This project is the result of a joint effort by Daniel Deza, Dav Vrat Chadha, and Alfred Xue.
The instructions to use this API are in the Python Notebook itself. This API predicts the Pun word and returns the cofidence for the prediction for RoBERTa, DeBERTa, and the Ensemble.
This repository contains code for implementing RoBERTa and DeBERTa models to locate puns in a given sentence. In addition to the pun detection script, it also includes scripts for collecting and preprocessing data to train, validate and test the models.
The repository includes a Python script for web scraping data from social media platforms like Reddit. The script collects pun-related data and saves it to a text file for further processing.

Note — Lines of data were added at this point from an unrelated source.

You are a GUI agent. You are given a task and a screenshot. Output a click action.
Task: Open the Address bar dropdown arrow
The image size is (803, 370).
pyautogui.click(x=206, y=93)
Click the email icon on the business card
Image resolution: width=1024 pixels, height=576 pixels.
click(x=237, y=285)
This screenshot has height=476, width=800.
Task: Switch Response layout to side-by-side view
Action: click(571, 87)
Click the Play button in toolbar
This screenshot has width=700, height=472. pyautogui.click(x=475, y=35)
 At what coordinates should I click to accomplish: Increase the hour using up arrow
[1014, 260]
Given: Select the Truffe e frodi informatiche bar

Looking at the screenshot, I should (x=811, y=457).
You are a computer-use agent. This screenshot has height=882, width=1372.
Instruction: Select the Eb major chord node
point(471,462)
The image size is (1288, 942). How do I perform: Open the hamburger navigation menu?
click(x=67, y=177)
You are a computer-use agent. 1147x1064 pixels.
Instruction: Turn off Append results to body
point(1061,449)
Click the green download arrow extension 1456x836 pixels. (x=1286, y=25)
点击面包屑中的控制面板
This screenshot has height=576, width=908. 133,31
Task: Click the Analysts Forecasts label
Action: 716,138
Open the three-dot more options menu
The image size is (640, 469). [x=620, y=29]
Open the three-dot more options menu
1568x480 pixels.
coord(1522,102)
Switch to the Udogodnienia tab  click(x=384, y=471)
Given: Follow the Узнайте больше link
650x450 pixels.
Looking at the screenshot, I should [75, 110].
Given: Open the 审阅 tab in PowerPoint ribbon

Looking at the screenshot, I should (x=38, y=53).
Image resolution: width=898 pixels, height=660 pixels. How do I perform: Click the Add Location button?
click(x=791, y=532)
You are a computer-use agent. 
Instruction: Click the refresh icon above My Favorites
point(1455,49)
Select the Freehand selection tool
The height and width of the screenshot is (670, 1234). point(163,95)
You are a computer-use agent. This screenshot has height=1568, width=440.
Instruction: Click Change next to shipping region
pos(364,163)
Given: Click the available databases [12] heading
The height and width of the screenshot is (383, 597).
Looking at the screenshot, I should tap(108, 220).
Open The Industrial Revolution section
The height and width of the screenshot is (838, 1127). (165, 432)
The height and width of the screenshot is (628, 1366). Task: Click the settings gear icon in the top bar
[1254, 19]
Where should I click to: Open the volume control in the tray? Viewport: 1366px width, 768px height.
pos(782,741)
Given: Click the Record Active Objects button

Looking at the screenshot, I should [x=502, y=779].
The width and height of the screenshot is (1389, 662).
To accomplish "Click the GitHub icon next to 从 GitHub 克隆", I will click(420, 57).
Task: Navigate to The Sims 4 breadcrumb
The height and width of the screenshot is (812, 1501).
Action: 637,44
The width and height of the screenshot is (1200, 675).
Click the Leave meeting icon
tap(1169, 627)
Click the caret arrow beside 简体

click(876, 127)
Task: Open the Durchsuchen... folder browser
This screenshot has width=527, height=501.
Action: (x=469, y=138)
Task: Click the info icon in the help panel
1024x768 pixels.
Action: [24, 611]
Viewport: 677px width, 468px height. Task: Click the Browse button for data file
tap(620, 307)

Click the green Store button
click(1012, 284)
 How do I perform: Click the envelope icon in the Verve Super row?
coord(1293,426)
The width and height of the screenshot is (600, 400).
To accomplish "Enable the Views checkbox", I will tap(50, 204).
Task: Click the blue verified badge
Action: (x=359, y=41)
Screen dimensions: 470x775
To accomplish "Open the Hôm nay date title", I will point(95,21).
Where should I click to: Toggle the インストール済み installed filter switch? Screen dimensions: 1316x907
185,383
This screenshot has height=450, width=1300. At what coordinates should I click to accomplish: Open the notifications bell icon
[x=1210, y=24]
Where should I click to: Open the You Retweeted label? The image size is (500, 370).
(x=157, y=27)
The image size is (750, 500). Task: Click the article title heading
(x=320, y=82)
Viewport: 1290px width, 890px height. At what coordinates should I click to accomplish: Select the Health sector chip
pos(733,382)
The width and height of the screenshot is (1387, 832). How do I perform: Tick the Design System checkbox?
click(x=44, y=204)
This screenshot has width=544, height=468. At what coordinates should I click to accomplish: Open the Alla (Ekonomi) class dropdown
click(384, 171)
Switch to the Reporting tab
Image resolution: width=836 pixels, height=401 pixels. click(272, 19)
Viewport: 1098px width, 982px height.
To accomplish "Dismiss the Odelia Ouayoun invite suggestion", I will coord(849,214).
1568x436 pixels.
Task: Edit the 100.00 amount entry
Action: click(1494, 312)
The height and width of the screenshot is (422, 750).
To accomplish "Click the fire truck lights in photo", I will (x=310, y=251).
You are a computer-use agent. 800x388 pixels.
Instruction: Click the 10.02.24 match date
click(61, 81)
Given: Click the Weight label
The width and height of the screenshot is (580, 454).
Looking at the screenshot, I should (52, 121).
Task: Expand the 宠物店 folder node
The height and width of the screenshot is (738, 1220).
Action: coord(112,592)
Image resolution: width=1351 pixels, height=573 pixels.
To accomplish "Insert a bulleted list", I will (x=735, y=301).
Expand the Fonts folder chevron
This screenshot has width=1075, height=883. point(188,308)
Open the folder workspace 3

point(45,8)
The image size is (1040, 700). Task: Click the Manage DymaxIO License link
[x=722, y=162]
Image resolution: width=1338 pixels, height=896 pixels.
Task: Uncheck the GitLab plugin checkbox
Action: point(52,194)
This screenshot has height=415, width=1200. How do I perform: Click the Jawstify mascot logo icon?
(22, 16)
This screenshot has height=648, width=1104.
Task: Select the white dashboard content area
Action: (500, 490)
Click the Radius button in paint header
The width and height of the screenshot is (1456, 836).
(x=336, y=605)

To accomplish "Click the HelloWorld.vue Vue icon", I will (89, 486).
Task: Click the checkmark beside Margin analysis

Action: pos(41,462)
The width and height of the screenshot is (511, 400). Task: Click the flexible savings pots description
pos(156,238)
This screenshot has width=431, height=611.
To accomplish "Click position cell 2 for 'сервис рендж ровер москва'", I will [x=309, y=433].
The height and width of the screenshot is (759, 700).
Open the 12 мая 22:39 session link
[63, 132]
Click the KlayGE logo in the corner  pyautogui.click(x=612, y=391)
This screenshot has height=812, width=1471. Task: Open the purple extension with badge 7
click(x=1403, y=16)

The collected data is preprocessed using techniques such as tokenization and POS tagging to improve the accuracy of the models. The preprocessed data is included in the repository in the form of pickle files containing sentences annotated with the location of puns.
The preprocessed dataset is used to fine-tune and test pretrained RoBERTa and DeBERTa models for pun detection. The pun detection script uses the trained models to provide predictions and metrics for each input sentence, indicating the presence and location of puns. The script also includes functionality for evaluating the accuracy and performance of the models using various metrics.
To use this repository, clone it to your local machine and run the scripts provided to collect, preprocess and train the data. The preprocessed dataset and trained models can then be used for pun detection.
This repository provides a comprehensive set of tools for collecting, processing, and analyzing data related to puns in text, and can be used by researchers, data scientists, and NLP enthusiasts for further experimentation and development.
Part of the data used to train this model was sources from SemEval-2017 Task 7 dataset. SemEval-2017 Task 7: Detection and Interpretation of English Puns (Miller et al., SemEval 2017)
These files came from different sources and have been combined together for the first time. The path to these files might not match the path declared in the .py and .ipynb files.